▶ **Task goal**
Copy the passage from the article on the Vatican response to the Primates' gathering, from "[Italian original below] To" up to and including "of ecclesial life.", word for word.

▶ **Selected extract**

— Start —

Vatican response to Primates’ gathering

Jan 21, 2016 by

By Anthony Currer, Anglican Ink:

[Italian original below] To respond to the Gospel message with faith immediately implies a whole network of relationships, it implies that something is owed to those others who have also responded in faith. This is true of individual Christians and it is true of Christian communities be they parishes, dioceses, national or international ecclesial communities. In decision-making and in what we do, something is always owed to those other Christians beyond our community who are our brothers and sisters. That we don’t act unilaterally is a given of ecclesial life.

The Anglican-Roman Catholic International Commission (ARCIC) is currently examining the way in which the Church local and universal discerns right ethical teaching. The starting point is the theological understanding shared by Catholics and Anglicans that recognises both the proper ecclesial fullness of a local church constituted under a bishop, but also its necessary related-ness to the wider communion of churches.

— End —

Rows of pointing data
— Start —

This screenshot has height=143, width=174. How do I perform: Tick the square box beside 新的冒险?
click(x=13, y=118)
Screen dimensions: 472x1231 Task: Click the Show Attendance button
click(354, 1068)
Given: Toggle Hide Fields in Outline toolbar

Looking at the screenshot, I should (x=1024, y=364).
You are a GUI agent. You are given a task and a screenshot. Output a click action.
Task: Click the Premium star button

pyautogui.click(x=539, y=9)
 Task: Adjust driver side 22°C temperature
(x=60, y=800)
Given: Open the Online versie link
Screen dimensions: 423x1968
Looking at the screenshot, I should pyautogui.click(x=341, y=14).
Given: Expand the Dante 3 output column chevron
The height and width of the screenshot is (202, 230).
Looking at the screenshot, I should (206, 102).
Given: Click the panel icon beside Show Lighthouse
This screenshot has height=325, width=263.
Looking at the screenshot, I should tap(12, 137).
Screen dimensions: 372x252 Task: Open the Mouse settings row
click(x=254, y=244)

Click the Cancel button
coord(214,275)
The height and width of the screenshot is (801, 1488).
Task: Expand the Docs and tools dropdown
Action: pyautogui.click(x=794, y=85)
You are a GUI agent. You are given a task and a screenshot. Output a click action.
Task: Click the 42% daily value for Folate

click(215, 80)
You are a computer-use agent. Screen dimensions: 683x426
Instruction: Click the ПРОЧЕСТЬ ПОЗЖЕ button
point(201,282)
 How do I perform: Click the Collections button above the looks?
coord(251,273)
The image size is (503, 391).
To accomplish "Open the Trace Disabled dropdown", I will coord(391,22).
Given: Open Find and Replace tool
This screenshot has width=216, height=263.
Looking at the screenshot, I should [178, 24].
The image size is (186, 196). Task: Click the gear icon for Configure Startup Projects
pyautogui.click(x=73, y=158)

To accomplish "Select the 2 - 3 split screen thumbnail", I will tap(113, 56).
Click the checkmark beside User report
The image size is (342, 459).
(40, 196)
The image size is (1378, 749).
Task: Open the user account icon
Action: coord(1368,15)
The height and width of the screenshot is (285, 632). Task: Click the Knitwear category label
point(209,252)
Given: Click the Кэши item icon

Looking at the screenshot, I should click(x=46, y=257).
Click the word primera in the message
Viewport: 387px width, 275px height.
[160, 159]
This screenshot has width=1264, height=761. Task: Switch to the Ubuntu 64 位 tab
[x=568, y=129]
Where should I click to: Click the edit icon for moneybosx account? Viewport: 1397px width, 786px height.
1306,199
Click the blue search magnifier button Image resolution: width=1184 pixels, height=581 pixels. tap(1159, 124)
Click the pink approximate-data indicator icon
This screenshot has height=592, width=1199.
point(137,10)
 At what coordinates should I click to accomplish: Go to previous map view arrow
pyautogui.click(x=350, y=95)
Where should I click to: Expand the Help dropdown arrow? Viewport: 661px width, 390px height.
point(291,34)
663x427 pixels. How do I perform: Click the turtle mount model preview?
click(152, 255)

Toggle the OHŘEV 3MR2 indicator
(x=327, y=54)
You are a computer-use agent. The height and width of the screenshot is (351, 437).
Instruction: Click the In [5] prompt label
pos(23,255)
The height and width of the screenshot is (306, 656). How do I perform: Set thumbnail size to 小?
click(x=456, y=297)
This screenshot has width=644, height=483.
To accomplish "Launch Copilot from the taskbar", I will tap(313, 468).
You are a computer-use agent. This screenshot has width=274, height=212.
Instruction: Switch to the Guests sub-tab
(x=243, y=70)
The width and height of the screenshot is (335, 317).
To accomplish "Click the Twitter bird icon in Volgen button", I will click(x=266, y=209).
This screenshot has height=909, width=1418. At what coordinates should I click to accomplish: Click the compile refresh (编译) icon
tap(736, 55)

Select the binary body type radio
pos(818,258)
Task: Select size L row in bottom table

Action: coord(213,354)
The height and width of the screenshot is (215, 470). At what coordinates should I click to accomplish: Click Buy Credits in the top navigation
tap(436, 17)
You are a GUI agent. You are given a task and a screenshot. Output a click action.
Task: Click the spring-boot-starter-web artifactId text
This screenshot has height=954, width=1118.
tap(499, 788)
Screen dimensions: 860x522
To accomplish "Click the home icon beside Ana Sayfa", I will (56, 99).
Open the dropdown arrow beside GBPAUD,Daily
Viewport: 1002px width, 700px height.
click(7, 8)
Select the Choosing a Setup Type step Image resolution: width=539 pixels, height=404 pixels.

— End —

▶ **Answer for this exercise**
[Italian original below] To respond to the Gospel message with faith immediately implies a whole network of relationships, it implies that something is owed to those others who have also responded in faith. This is true of individual Christians and it is true of Christian communities be they parishes, dioceses, national or international ecclesial communities. In decision-making and in what we do, something is always owed to those other Christians beyond our community who are our brothers and sisters. That we don’t act unilaterally is a given of ecclesial life.